L’APCE a souligné aujourd’hui que les violences faites aux femmes en situation de handicap, qu’elles soient physiques, sexuelles, psychologiques, ou économiques, restaient un sujet tabou. Les parlementaires estiment que la société infantilise les femmes en situation de handicap en ne leur permettant pas de faire des choix éclairés sur leur vie, notamment en matière de santé et de droits sexuels et reproductifs, ajoutant que leur invisibilisation et l’entretien d’une dépendance économique et sociale créaient un contexte de vulnérabilité accrue.

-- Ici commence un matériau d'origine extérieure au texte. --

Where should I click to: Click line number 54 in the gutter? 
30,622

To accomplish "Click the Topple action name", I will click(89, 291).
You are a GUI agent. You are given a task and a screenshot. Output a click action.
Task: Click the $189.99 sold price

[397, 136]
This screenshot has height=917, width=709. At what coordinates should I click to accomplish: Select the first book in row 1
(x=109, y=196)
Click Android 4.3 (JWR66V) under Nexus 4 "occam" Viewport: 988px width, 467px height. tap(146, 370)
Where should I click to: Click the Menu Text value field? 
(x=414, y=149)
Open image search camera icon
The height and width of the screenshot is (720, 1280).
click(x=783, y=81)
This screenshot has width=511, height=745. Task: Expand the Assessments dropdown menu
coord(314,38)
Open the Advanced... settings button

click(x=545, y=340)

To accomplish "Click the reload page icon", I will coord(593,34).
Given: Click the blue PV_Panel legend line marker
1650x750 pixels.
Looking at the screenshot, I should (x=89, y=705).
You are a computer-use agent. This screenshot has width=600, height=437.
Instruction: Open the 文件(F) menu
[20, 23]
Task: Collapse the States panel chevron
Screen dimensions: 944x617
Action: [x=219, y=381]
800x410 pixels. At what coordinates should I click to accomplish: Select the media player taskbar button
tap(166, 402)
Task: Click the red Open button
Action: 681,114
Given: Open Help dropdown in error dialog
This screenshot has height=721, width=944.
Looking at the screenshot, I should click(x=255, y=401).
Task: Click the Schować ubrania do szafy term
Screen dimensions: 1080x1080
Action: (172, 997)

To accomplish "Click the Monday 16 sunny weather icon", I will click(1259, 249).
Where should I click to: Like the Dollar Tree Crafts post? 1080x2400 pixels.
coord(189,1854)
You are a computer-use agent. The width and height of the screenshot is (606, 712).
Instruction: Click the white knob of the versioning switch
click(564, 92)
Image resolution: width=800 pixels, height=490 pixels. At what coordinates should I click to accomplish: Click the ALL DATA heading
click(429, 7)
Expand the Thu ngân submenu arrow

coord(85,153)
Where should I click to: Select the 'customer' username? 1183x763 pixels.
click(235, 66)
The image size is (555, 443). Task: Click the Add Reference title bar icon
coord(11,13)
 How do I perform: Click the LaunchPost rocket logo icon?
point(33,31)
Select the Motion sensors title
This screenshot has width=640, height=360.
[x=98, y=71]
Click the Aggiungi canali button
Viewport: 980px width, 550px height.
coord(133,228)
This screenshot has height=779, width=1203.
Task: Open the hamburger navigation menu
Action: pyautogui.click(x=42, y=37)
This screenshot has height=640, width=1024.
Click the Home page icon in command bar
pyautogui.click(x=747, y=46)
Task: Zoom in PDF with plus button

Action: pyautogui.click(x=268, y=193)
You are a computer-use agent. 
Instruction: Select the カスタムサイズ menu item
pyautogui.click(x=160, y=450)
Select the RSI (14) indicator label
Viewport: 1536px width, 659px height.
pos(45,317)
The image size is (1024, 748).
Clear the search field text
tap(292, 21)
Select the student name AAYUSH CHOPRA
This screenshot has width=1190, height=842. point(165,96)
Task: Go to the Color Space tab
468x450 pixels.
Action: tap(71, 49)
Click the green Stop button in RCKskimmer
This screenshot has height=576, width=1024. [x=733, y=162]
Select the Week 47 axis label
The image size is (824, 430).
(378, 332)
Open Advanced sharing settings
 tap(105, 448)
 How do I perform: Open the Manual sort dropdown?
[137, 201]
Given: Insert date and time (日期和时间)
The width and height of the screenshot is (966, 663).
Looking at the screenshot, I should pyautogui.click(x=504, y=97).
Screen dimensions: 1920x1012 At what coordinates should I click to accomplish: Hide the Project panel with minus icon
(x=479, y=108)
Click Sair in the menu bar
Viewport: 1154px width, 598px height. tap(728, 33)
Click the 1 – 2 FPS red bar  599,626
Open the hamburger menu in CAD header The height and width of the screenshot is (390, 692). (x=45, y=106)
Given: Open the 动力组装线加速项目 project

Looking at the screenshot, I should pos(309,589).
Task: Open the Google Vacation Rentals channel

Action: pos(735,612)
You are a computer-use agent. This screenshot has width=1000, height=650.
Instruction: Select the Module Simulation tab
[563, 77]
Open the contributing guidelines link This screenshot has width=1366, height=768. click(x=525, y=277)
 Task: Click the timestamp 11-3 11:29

En adoptant aujourd’hui une résolution à l’unanimité, sur la base du rapport de Béatrice Fresko-Rolfo (Monaco, ADLE), l’Assemblée parlementaire a proposé une série de mesures afin de prévenir et de lutter contre ces violences. Elle a notamment appelé les Etats membres à interdire les stérilisations forcées et les avortements forcés, et à assurer l’octroi d’indemnisations aux personnes ayant subi ces formes de violence.
Selon le texte adopté, les Etats devraient faire de l’inclusion des personnes en situation de handicap une priorité, en soutenant leur accès à l’éducation, à l’emploi et à la culture, en investissant dans l’accessibilité et en promouvant leur participation à la vie économique, culturelle, politique et publique. Ils devraient également inclure une dimension de genre dans les politiques nationales du handicap.
Parmi les autres mesures proposées figurent notamment la formation, des professionnels de santé et des travailleurs sociaux sur les droits, l’autonomie et les besoins des femmes en situation de handicap, ainsi que des contrôles renforcés dans les établissements recevant des personnes en situation de handicap par des instances indépendantes.